Connect with us
Örnek Resim Örnek Resim

Kıbrıs

Gardiyanoğlu:2024 yılını sosyal hizmet yılı ilan ettik…Demirhan’daki Engelsiz Yaşam Evi’ni yetiştirebilirsek ekim başı gibi eğitime açacağız

Published

on

Çalışma ve Sosyal Güvenlik Bakanı Sadık Gardiyanoğlu, 2024 yılını sosyal hizmet yılı ilan ettiklerini kaydederek, hayata geçirecekleri projeleri açıkladı.

katıldığı televizyon programında açıklamalarda bulundu.

Demirhan’daki Engelsiz Yaşam Evi ile ilgili çalışmalarda sona gelindiğini, Sevgi Evi Projesi’nin tamamlanmak üzere olduğunu kaydeden Çalışma Bakanı, Kalkanlı Yaşam Evi ile ilgili yaklaşık 7 milyonluk ihaleye çıkıldığını açıklayarak, “Yaşlılarımıza hizmet veren tesislerin hep ihmalle ve kötü bir şekilde anılmasını istemiyoruz” dedi.

Muhaceret Affı konusunda da açıklamalarda bulunan Gardiyanoğlu, “Şu ana kadar bin 400’e yakın başvuru yapıldı…” dedi.

-Engelsiz Yaşam Evi

İlk olarak yıllardır “atıl durumda olan” Demirhan’daki Engelsiz Yaşam Evi ile ilgili açıklamalarda bulunan Çalışma Bakanı, “Ekim başı gibi yetiştirebilirsek burayı da eğitime açacağız. Yıllardan sonra bu tesisi halkımıza kazandırmak istiyoruz. Bina nihai temizlik aşamasına gelecek ve Yaşam Evi’nde yaşam başlayacak” dedi.

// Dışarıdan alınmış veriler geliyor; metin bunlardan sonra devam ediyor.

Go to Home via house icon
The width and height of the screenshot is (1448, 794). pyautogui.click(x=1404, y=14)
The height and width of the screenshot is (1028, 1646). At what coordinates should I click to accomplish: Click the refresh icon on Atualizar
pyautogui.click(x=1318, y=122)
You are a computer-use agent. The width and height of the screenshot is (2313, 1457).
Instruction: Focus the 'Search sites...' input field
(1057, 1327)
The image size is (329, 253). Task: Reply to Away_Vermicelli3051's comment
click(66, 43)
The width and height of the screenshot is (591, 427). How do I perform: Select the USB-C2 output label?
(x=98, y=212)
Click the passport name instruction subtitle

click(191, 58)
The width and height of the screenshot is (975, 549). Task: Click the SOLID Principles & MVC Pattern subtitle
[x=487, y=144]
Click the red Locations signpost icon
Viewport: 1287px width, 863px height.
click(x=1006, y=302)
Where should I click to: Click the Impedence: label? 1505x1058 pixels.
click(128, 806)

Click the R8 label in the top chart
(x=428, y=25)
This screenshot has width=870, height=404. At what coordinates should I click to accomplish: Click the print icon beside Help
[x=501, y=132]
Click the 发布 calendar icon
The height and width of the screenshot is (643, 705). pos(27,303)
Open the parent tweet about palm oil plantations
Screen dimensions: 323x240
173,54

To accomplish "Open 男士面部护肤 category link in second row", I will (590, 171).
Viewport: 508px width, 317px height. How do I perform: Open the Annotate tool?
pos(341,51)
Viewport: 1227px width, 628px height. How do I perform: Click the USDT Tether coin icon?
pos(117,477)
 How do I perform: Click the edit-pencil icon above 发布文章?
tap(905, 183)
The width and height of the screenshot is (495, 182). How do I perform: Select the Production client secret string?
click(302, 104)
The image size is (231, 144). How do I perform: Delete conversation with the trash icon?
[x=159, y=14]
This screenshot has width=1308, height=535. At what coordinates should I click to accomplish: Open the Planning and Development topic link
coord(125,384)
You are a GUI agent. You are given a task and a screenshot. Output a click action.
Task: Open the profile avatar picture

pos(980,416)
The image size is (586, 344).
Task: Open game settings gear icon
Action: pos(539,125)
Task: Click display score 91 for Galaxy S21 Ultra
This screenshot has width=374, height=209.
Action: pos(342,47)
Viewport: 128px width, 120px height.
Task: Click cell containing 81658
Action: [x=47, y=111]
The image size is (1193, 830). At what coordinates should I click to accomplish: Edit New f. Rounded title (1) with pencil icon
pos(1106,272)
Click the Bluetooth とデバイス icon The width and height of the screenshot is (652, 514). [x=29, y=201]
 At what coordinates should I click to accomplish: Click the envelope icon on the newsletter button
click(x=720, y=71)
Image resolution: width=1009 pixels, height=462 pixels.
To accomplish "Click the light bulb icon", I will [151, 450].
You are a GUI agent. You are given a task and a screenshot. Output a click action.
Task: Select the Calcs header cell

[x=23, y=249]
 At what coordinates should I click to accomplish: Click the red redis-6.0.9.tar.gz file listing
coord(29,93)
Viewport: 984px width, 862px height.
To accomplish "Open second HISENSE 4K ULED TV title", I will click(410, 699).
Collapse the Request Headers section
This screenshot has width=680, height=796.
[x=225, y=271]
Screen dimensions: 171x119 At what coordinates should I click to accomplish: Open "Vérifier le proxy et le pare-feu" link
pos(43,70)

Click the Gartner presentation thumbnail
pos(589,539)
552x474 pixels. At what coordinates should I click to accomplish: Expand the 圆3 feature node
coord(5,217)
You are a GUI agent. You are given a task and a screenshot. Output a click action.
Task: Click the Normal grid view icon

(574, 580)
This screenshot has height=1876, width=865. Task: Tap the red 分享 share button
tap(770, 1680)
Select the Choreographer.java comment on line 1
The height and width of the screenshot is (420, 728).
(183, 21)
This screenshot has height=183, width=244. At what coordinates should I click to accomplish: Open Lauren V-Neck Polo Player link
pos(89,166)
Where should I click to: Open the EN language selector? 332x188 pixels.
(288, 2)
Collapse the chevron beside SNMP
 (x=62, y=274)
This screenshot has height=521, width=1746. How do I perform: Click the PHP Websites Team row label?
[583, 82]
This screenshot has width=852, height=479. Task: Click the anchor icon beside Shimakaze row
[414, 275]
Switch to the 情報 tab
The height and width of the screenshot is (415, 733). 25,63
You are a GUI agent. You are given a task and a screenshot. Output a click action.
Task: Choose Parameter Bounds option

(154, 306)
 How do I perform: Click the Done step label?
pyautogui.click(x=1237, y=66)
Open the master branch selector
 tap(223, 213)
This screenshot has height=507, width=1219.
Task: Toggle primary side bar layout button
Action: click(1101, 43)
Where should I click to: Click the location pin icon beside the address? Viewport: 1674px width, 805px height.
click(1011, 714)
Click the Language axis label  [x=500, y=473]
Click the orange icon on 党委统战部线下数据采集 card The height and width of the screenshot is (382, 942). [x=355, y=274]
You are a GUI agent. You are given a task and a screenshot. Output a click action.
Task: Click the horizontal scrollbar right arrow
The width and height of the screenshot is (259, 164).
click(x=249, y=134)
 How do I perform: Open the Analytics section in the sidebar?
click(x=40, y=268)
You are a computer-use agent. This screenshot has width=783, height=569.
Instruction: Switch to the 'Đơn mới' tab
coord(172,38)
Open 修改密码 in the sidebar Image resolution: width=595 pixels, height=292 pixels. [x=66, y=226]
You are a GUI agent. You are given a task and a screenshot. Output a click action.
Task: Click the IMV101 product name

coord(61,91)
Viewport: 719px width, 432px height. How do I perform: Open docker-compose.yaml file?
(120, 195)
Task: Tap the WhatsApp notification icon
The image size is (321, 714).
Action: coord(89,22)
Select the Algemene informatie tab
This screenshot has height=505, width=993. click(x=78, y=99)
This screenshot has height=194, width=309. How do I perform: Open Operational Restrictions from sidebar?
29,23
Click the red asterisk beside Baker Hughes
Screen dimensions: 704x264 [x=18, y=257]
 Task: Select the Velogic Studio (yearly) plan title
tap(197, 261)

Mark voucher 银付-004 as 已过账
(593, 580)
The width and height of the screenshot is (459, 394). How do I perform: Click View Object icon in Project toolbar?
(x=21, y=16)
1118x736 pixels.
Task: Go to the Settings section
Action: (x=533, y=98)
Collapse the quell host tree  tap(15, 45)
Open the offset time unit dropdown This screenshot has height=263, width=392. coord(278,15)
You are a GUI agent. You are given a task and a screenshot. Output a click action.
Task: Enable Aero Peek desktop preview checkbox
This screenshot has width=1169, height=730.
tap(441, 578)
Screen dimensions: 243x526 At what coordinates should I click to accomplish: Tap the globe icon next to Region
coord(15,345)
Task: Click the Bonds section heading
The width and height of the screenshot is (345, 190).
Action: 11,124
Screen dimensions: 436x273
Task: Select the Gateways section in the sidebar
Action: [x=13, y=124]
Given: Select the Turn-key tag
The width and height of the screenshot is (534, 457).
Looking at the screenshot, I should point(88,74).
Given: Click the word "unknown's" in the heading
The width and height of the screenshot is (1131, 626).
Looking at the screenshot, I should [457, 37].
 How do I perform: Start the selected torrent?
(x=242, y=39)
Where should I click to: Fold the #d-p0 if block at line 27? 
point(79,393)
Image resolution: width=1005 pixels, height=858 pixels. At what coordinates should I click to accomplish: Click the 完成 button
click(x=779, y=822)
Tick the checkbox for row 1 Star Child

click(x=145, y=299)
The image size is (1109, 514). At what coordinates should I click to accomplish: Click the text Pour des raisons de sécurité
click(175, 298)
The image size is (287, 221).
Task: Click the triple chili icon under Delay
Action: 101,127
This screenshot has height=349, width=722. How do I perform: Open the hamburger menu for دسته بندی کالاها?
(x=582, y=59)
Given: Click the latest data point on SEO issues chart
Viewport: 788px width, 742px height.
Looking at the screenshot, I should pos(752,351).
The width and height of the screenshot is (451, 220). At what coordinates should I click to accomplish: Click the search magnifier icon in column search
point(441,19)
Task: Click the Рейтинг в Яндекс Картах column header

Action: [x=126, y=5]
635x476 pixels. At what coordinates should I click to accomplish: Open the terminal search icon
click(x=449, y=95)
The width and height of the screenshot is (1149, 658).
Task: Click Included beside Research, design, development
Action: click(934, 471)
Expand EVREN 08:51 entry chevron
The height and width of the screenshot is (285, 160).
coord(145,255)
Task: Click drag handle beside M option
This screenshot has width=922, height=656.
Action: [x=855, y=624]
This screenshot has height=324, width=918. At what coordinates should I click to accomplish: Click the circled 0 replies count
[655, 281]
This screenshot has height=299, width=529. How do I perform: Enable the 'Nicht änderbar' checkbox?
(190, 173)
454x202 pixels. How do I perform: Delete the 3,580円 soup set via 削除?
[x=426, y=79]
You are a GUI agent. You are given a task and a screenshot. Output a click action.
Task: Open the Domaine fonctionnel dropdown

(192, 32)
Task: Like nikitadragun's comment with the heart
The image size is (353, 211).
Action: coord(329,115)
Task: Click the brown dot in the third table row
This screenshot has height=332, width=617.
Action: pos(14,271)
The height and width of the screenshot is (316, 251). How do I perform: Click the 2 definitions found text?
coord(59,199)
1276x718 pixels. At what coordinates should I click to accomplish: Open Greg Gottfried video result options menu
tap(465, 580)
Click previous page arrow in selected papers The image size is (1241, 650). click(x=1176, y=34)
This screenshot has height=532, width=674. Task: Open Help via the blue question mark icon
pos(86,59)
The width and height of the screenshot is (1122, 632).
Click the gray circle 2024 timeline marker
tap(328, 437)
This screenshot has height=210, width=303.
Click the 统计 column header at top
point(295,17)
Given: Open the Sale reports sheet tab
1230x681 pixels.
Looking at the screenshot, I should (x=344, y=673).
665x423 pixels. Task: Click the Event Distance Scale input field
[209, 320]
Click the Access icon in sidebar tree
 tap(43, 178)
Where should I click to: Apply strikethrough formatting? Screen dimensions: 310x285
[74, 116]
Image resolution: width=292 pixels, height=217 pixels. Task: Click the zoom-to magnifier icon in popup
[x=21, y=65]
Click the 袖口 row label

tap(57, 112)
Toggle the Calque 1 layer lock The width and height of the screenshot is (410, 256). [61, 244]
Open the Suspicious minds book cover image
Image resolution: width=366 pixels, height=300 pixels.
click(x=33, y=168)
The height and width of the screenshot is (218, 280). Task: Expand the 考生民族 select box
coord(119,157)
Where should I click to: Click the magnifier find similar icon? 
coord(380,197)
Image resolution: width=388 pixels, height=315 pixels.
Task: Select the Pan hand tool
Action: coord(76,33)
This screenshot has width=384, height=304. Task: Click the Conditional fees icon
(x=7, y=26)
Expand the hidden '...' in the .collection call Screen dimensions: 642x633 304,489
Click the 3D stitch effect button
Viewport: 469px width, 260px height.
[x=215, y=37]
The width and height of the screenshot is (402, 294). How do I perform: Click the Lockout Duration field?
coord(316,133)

Yaşam Evi’ndeki hırsızlık olayından dolayı binanın mekanik ve elektrik altyapısının ciddi zarara uğratıldığını ancak ihalenin tamamlandığını söyleyen Gardiyanoğlu, Milli Eğitim Bakanlığı ile burada görev alacak öğretmenler, Maliye Bakanlığı ile de bakım ve temizlik hizmetleri konusundaki görüşmelerinin sürdüğünü ifade etti. Çalışma Bakanı Gardiyanoğlu, Merkez Bankası, Planlama İnşaat Dairesi ve ilgili sivil toplum örgütlerinin bu konu için seferber olduğunu da belirtti.

-Sevgi Evi Projesi’nde sona doğru

Çalışma ve Sosyal Güvenlik Bakanı Sadık Gardiyanoğlu, Çağıner Vakfı ile iş birliğinde Haspolat’ taki “Sevgi Evi Projesi”ni tamamlamak üzere olduklarını da kaydetti.

-Kalkanlı’ya yatırım… “Yaklaşık 7 milyonluk ihaleye çıkıldı”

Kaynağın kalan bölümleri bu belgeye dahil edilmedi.